Essentially, Inception is a heist film. Cobb (along with help from his team) are noted for their ability to extract information from dreams but for personal reasons Cobb is lured into a new heist to perform the opposite – create an idea in someone’s dreams. The visceral portion of the story, which concerns the assimilation of three dream sequences, is played consciously alongside the emotional portion of the story which sees Cobb’s memories of his relationship with his dead wife Mal. Cobb’s reasons for performing this dangerous inception job is so that he can return to his two children who he is unable to see as he travels the globe avoiding arrest for the murder of Mal – an act he is apparently nnocent of. No one is a blank slate and whatever perceived objectivity we bring to a film is always tainted. In case you don’t already know I’m overly fond of Leonardo DiCaprio and despite my general indifference towards Nolan I’ll admit that DiCaprio’s presence in it piqued my interest. I don’t know it was this state of acute expectancy that made DiCaprio’s performance come off with less of a bang and more of a whimper. Considering that if it were up to me he’d have four Oscars (one, two, thee, four) I don’t think I’d say he’s untalented. And say what you will about Titanic but he proved he could at least hold our interest when the special effects were front and centre, but he seems decidedly unremarkable throughout the entire of Inception (and, yes, it hurts me to admit that) and seeing that his performance is imperative to sustain the very significant emotional arc of the story it’s no wonder that I’m left generally unmoved by it – but not necessarily uninterested.
True, Marion Cotillard ends up getting best-in-show honours but Inception is obviously NOT an actors’ showcase. In many ways Inception seems more like an extended pilot episode for a new sci-fi series and less like a complete movie. The ending and beginning, though each fair in its own right, are trite when I consider Nolan’s intent. I’m amazed at Cotillard’s skill though because she comes off with the most difficult task, being forced to move from perfect wife to shrieking siren in a mere second. She pulls off her task credibly but I’m inclined to believe that she’s not playing a real person but Cobb’s memories of her – which makes sense, in its own ludicrous way. I'm not sure if Nolan attempts to be mysterious but he ends up being esoteric because I'm not sure how the characters of Inception exist in the larger world. Was Mal as experienced at the thievery as Cobb...is it legal? I’ve heard Nolan’s biggest fan acknowledge his Achilles’ Heel as his female characters – and it’s true. But despite this Cotillard shines and though Ellen Page’s Ariadne is a woefully underrated character, and more of a glorified mouthpiece she manages to create something real, fleetingly yes but I’ll take what I get. I’m no fan of Page but I’d credit her with one of the film’s better performances managing to turn what could have amounted to a talking head into something that exists. It’s because each person in the film is playing a decided “type” that prevents the emotional connection from being salient. Other than the Mal / Cobb arc Nolan doesn’t care to turn these sketches into real people. Joseph Gordon Levitt and Cillian Murphy round out with Cotillard as the film’s strongest performances, Murphy in particular impressing me with what could have seemed to be something particularly hackneyed.
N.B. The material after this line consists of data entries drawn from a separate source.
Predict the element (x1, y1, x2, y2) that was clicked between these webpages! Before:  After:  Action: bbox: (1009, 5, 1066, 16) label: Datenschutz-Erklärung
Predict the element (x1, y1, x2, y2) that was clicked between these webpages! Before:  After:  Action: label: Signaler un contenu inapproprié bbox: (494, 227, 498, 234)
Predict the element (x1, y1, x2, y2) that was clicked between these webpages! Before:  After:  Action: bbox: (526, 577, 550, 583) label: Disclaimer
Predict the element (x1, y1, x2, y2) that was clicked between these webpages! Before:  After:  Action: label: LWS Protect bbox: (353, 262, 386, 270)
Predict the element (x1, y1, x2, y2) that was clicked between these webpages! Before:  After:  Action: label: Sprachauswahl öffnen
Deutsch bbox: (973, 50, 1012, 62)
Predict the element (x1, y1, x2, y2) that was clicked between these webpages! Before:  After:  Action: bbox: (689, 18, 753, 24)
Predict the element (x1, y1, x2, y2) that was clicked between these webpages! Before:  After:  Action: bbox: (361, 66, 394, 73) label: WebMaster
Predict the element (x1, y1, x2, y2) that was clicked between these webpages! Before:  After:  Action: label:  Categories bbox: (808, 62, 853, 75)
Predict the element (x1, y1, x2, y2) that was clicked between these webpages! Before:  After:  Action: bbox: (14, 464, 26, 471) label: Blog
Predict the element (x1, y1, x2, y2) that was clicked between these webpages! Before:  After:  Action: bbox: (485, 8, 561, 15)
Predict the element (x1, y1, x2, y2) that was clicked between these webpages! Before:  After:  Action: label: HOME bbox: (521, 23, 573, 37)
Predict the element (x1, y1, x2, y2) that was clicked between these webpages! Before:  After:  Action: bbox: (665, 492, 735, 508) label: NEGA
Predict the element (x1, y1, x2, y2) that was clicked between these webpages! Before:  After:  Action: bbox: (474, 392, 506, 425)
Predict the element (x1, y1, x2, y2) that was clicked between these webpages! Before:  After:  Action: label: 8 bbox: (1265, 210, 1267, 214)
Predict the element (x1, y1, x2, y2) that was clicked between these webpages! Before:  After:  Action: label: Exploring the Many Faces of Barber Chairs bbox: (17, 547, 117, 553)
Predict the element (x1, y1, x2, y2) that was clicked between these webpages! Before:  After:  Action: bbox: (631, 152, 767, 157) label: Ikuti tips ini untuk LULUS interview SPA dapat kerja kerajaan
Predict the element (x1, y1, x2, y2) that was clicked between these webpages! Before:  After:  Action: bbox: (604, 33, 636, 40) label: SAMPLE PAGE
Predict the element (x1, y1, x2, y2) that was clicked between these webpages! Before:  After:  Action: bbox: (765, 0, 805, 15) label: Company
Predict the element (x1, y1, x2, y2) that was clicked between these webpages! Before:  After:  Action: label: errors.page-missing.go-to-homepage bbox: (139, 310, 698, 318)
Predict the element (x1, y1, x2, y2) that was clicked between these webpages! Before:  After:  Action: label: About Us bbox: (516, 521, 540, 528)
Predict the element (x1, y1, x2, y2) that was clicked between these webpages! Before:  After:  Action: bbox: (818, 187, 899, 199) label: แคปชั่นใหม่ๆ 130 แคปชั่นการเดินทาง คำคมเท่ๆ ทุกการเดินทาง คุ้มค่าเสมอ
Inception has a whole lot of information it wants to convey to us and the result is that we spend a good deal of it getting a tutorial into the machinations of this dream world. It’s not that I balk at the plethora information put forth, to Nolan’s credit he is never condescending and the information is never confusing. Yet, there’s that striking feeling of lack of fulfilment. Yes, it looks good but it doesn’t take my (figurative) breath away. Nolan spends a great deal of time focusing on the technicality of different levels of dreams that propels me to think that perhaps there's something complex for the audience to latch on to, but other than arbitrary locations there's nothing striking that differentiates any one level from the other. The technical aspects are handled well, but I'm tempted to say, "So what?" Then there's the fact that I couldn’t even love DiCaprio which threw me a bit considering he's the film's only irreplaceable character (but not performance). Yes, it’s meticulously made - visually- but that doesn’t really thrill me. In the end, for me, Inception is merely adequate.